**WHAT THE TASK ASKS**
After locating the line that contains "Open the orange chat messages icon" in the data below, set down exactly that line and each one after it through the line that contains "Task: Insert a Table", and nothing more.

**Stored data entries**
□ □ □ □ □

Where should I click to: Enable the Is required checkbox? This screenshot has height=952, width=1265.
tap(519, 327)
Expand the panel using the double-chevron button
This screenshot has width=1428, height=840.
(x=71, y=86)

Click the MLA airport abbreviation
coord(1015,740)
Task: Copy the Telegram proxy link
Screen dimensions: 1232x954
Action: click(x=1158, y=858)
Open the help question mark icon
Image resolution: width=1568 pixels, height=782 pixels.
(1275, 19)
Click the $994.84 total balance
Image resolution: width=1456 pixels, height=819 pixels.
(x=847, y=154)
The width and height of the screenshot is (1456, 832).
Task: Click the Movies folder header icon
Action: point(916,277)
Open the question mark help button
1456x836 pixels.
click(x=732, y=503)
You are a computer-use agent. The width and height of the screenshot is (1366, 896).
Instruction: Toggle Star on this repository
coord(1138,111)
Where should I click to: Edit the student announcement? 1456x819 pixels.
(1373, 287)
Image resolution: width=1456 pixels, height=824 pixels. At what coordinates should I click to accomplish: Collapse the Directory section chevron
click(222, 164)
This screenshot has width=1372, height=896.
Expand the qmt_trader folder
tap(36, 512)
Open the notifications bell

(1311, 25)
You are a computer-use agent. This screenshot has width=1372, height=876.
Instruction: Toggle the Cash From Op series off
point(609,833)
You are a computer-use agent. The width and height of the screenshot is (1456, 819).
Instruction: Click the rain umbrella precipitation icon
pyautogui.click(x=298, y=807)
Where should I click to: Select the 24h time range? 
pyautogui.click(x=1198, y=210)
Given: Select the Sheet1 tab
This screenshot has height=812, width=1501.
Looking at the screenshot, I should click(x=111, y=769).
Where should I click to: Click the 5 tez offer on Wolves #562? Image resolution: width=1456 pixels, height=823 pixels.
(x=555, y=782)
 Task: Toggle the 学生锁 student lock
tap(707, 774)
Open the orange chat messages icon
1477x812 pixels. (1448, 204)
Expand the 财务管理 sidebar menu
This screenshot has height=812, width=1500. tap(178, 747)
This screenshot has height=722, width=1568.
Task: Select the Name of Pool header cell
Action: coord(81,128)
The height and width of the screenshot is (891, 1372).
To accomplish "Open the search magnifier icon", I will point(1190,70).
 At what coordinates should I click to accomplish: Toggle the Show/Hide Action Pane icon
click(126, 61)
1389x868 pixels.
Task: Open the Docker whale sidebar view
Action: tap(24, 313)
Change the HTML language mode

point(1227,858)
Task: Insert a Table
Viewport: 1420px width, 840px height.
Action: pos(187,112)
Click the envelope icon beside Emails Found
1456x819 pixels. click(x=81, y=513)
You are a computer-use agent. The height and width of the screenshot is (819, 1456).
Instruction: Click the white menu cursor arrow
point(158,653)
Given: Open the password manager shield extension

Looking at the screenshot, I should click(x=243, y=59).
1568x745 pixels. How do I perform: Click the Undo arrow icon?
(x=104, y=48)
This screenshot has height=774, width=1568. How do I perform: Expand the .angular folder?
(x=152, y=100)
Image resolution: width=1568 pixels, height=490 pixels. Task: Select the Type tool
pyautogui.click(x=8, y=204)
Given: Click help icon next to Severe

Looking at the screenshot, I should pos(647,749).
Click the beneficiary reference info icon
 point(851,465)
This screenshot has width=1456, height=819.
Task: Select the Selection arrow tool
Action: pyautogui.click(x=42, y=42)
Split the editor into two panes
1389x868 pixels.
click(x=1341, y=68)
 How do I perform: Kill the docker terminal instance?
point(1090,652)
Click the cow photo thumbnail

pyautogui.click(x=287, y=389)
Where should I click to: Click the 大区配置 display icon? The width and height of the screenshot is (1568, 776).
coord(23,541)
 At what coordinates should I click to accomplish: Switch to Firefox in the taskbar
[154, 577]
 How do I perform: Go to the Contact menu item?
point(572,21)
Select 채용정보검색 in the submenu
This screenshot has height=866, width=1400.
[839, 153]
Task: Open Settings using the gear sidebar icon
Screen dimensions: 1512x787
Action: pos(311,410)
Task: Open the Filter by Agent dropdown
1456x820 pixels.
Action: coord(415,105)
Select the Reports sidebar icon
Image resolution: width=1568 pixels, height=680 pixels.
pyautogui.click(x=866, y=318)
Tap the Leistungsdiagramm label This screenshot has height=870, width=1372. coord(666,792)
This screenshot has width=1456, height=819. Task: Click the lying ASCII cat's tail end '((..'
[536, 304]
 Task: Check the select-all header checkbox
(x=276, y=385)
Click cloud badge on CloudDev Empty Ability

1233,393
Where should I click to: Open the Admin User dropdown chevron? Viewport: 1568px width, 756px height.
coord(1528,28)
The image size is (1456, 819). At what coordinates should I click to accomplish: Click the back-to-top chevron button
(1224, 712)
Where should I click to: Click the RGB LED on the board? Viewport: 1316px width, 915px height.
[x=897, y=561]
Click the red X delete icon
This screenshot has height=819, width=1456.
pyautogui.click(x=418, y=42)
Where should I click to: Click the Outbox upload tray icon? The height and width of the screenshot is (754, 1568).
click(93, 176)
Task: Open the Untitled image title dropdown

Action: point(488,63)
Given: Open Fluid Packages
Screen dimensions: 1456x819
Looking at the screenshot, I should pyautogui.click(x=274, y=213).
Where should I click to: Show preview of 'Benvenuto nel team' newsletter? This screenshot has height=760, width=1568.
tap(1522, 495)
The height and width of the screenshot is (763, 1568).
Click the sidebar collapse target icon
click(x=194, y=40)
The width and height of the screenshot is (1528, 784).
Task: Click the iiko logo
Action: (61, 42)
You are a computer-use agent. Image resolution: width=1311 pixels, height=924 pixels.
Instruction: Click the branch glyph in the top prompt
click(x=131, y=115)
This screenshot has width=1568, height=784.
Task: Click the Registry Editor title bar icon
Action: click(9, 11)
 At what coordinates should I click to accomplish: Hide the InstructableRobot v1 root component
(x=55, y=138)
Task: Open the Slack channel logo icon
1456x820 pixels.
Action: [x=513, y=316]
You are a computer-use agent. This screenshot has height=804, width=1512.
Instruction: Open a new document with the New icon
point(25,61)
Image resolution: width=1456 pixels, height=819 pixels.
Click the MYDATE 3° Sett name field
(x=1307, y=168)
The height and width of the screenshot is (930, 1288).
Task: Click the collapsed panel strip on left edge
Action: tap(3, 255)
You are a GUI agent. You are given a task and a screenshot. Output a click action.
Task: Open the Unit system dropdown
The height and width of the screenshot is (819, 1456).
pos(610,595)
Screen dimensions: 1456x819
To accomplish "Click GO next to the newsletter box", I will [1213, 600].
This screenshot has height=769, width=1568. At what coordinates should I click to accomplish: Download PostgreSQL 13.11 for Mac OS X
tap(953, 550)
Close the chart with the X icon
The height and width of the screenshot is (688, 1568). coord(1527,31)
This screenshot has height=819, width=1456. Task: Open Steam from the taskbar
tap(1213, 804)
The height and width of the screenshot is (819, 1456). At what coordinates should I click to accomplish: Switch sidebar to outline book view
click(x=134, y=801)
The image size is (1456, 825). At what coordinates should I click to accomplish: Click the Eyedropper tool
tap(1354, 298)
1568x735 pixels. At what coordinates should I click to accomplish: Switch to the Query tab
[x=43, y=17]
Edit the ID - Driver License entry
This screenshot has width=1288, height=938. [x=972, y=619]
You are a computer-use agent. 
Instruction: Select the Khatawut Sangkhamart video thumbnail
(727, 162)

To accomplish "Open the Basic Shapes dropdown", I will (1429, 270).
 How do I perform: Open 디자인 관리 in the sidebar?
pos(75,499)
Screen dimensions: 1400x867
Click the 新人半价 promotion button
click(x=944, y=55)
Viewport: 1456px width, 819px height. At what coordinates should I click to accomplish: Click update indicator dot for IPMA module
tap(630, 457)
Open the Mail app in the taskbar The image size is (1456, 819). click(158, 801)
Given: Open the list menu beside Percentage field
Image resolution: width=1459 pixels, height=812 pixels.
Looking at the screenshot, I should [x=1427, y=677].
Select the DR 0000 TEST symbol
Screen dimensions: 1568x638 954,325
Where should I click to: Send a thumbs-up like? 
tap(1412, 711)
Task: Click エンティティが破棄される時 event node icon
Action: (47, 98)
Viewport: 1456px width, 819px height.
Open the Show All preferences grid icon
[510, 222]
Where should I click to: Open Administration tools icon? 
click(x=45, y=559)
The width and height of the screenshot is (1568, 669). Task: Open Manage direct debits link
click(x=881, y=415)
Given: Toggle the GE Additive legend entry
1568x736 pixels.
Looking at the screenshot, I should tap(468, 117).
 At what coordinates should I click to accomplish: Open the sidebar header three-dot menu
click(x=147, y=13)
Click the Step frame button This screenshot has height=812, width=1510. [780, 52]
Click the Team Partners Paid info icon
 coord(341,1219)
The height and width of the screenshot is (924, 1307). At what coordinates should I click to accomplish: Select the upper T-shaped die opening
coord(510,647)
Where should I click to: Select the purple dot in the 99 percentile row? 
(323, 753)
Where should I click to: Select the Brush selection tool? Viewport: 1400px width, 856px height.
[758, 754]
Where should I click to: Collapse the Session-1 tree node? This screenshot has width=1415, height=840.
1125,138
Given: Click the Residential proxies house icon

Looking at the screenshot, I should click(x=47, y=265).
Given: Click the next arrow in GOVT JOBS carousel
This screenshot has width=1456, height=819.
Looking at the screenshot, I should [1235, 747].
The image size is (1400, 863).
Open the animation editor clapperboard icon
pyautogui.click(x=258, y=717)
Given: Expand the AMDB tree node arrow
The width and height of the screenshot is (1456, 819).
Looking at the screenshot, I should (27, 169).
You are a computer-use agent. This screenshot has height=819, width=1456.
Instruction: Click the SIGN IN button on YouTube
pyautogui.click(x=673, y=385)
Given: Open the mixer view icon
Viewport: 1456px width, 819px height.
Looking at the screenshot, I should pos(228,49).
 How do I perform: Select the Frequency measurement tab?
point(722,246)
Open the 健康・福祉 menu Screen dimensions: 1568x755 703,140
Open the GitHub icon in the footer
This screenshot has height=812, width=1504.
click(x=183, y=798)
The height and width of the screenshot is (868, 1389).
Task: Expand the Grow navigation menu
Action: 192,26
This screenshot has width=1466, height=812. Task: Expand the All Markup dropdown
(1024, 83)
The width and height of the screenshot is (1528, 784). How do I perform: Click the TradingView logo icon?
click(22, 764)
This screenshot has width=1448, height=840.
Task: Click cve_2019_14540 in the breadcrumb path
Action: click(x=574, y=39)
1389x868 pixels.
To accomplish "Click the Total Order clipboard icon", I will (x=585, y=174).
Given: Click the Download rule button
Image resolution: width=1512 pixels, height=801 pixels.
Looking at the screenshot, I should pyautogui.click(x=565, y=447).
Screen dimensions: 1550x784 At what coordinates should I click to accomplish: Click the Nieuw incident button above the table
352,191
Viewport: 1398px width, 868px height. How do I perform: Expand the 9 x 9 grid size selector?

□ □ □ □ □

**ANSWER AREA**
Open the orange chat messages icon
1477x812 pixels. (1448, 204)
Expand the 财务管理 sidebar menu
This screenshot has height=812, width=1500. tap(178, 747)
This screenshot has height=722, width=1568.
Task: Select the Name of Pool header cell
Action: coord(81,128)
The height and width of the screenshot is (891, 1372).
To accomplish "Open the search magnifier icon", I will point(1190,70).
 At what coordinates should I click to accomplish: Toggle the Show/Hide Action Pane icon
click(126, 61)
1389x868 pixels.
Task: Open the Docker whale sidebar view
Action: tap(24, 313)
Change the HTML language mode

point(1227,858)
Task: Insert a Table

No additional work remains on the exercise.